Tripudiou da Justiça Eleitoral
O promotor eleitoral que moveu uma das ações argumenta que os autores da fake news só agiram assim por desacreditar da capacidade fiscalizatória e punitiva da Justiça Eleitoral, o que precisaria ser respondido à altura.
“A divulgação [da pesquisa falsa] no domingo das eleições é acreditar que a Justiça Eleitoral não terá pulso para tomar providências, achando que a Justiça Eleitoral é um mero regulador e proibir santinhos e boca de urna. Sobre o tema a ministra Cármen Lúcia, presidente do TSE, em discurso proferido no dia 24/09/2024, [disse que] a Justiça Eleitoral tem que ser célere e dar uma resposta firme, para que as fake news, verdadeiros atos de corrupção modernos, sejam combatidas com veemência”.
Ele cita a ministra textualmente: “A mentira espalhada pelos poderosos ecossistemas das plataformas é um desaforo tirânico contra a integridade das democracias. Um instrumento de covardes e egoístas”.

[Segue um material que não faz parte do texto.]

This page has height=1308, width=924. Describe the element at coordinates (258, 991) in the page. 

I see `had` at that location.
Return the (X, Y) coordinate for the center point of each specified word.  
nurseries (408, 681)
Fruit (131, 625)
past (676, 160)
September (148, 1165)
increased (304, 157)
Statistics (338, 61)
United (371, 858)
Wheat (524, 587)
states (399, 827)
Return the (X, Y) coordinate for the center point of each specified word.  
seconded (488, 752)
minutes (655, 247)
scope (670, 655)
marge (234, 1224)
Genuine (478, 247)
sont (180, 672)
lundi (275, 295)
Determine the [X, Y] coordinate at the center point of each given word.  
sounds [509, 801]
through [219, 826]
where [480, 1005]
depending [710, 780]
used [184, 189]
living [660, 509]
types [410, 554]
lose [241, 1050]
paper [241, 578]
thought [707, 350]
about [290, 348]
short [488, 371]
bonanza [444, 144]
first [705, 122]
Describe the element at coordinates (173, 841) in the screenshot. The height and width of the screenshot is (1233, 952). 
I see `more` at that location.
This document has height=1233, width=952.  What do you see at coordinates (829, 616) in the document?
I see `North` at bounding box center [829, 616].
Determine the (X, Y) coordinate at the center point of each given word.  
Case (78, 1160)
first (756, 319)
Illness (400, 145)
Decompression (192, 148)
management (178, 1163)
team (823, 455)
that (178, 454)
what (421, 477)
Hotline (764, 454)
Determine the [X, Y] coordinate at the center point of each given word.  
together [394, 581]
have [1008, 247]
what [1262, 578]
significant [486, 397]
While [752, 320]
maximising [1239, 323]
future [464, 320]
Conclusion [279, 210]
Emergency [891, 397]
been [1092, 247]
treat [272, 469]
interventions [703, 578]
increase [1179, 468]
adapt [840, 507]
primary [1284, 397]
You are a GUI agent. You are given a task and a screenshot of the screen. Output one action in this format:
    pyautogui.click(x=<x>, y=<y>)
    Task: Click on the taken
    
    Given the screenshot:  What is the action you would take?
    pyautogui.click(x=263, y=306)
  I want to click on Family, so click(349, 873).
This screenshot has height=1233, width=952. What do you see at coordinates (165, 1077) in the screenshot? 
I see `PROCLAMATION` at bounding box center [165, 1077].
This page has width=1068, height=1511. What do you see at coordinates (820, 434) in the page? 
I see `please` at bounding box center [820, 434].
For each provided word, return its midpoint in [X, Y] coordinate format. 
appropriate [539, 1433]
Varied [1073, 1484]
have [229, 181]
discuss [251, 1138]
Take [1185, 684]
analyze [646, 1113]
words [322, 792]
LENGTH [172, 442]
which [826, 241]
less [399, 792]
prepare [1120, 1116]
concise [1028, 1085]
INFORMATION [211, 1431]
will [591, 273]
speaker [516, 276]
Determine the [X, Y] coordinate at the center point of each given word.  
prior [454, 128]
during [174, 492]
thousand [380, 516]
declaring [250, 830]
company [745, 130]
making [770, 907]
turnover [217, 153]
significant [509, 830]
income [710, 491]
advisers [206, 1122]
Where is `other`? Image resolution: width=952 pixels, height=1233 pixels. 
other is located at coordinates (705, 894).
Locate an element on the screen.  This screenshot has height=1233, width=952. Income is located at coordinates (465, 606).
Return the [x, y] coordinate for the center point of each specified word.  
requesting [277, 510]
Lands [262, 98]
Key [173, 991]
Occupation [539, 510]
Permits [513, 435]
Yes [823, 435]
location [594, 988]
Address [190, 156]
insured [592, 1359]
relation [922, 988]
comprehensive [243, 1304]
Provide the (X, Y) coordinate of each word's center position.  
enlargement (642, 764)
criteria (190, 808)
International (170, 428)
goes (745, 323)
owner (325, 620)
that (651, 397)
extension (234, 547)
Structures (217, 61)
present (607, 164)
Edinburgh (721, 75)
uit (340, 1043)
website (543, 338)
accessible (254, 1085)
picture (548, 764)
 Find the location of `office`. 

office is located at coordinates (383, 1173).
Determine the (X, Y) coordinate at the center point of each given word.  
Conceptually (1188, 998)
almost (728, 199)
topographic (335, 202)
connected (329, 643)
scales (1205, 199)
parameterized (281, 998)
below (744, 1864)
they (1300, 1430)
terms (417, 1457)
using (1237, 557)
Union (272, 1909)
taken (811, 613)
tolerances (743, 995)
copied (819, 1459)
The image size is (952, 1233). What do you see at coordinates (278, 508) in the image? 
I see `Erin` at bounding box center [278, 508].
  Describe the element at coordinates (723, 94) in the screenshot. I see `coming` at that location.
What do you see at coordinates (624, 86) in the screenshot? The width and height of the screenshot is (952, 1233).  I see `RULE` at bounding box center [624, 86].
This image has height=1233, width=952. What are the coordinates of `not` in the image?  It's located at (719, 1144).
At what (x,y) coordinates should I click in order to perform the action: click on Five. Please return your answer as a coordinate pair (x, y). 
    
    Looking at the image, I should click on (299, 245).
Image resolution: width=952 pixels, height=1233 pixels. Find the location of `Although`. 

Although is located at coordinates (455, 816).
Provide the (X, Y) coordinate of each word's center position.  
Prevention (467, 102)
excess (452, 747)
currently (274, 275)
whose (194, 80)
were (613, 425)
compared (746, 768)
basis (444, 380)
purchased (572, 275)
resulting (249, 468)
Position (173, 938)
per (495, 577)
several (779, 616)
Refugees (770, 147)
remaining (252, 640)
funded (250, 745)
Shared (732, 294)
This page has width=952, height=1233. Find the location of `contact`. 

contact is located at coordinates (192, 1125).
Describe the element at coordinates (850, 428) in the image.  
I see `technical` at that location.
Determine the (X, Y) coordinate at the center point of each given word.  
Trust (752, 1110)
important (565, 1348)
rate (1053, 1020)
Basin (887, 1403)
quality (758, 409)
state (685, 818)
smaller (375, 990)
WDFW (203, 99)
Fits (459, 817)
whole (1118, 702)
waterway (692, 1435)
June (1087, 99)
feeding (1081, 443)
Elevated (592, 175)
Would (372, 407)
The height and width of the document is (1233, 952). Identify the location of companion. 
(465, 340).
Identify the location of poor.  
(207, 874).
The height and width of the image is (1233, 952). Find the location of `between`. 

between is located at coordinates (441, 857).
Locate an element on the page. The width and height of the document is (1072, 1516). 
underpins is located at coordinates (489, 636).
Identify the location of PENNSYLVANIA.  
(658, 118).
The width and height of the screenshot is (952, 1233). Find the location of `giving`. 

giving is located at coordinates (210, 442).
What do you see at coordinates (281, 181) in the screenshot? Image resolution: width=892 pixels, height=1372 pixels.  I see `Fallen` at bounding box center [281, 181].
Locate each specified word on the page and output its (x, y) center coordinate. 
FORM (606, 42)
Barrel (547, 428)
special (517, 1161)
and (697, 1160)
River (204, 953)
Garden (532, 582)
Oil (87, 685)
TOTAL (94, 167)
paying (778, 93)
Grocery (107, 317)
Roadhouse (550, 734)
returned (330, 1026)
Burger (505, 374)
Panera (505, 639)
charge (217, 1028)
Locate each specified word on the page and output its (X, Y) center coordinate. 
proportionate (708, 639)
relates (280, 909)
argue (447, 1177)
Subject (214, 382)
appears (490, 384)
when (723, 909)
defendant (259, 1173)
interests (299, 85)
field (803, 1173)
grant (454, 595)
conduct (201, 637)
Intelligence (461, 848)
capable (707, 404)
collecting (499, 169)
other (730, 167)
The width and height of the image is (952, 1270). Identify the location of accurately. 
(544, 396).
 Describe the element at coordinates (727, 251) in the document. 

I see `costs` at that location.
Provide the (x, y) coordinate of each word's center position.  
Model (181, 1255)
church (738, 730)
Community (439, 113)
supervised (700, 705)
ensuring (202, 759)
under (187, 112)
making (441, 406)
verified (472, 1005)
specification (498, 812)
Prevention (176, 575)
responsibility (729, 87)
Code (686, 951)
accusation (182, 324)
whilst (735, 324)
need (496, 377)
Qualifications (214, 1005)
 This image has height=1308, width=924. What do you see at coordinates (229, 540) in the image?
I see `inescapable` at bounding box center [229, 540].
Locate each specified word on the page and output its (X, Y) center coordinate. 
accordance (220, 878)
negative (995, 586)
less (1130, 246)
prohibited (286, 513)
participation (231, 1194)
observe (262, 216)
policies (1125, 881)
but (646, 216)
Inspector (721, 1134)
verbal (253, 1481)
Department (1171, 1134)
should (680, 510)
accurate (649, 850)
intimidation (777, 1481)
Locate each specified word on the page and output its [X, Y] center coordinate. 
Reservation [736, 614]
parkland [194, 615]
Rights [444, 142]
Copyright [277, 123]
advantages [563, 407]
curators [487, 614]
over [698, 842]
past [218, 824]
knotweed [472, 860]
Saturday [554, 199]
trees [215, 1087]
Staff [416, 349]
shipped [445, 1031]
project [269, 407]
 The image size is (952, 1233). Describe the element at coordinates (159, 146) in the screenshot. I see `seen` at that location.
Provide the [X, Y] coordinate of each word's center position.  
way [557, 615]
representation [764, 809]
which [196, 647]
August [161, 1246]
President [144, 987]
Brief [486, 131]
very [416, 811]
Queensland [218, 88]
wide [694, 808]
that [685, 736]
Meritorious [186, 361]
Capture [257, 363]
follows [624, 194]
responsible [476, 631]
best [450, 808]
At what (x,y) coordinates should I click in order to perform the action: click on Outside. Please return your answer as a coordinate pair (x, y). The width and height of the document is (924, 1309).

Comparação com Pablo Marçal
Em duas passagens da peça acusatória, o promotor faz menção (uma indireta e uma direta) ao coach Pablo Marçal, candidato a prefeito de São Paulo derrotado na última eleição, como exemplo de um concorrente que provou não respeitar limite algum para vencer uma disputa:
“Os inescrupulosos são capazes de juntar atestados falsos, alegando que o adversário é dependente de cocaína, e fazem a divulgação na cara dos juízes eleitorais”, escreveu o representante do Ministério Público.
Em outra passagem, ele se dirigiu ao prefeito de Santa Maria de Jetibá comparando-o a Marçal:
“Não me venha com assertivas de que foi um mero repassador, como por exemplo o candidato Marçal em São Paulo, que divulga atestado, imputando ao seu adversário que era dependente químico. O estrago já está feito”.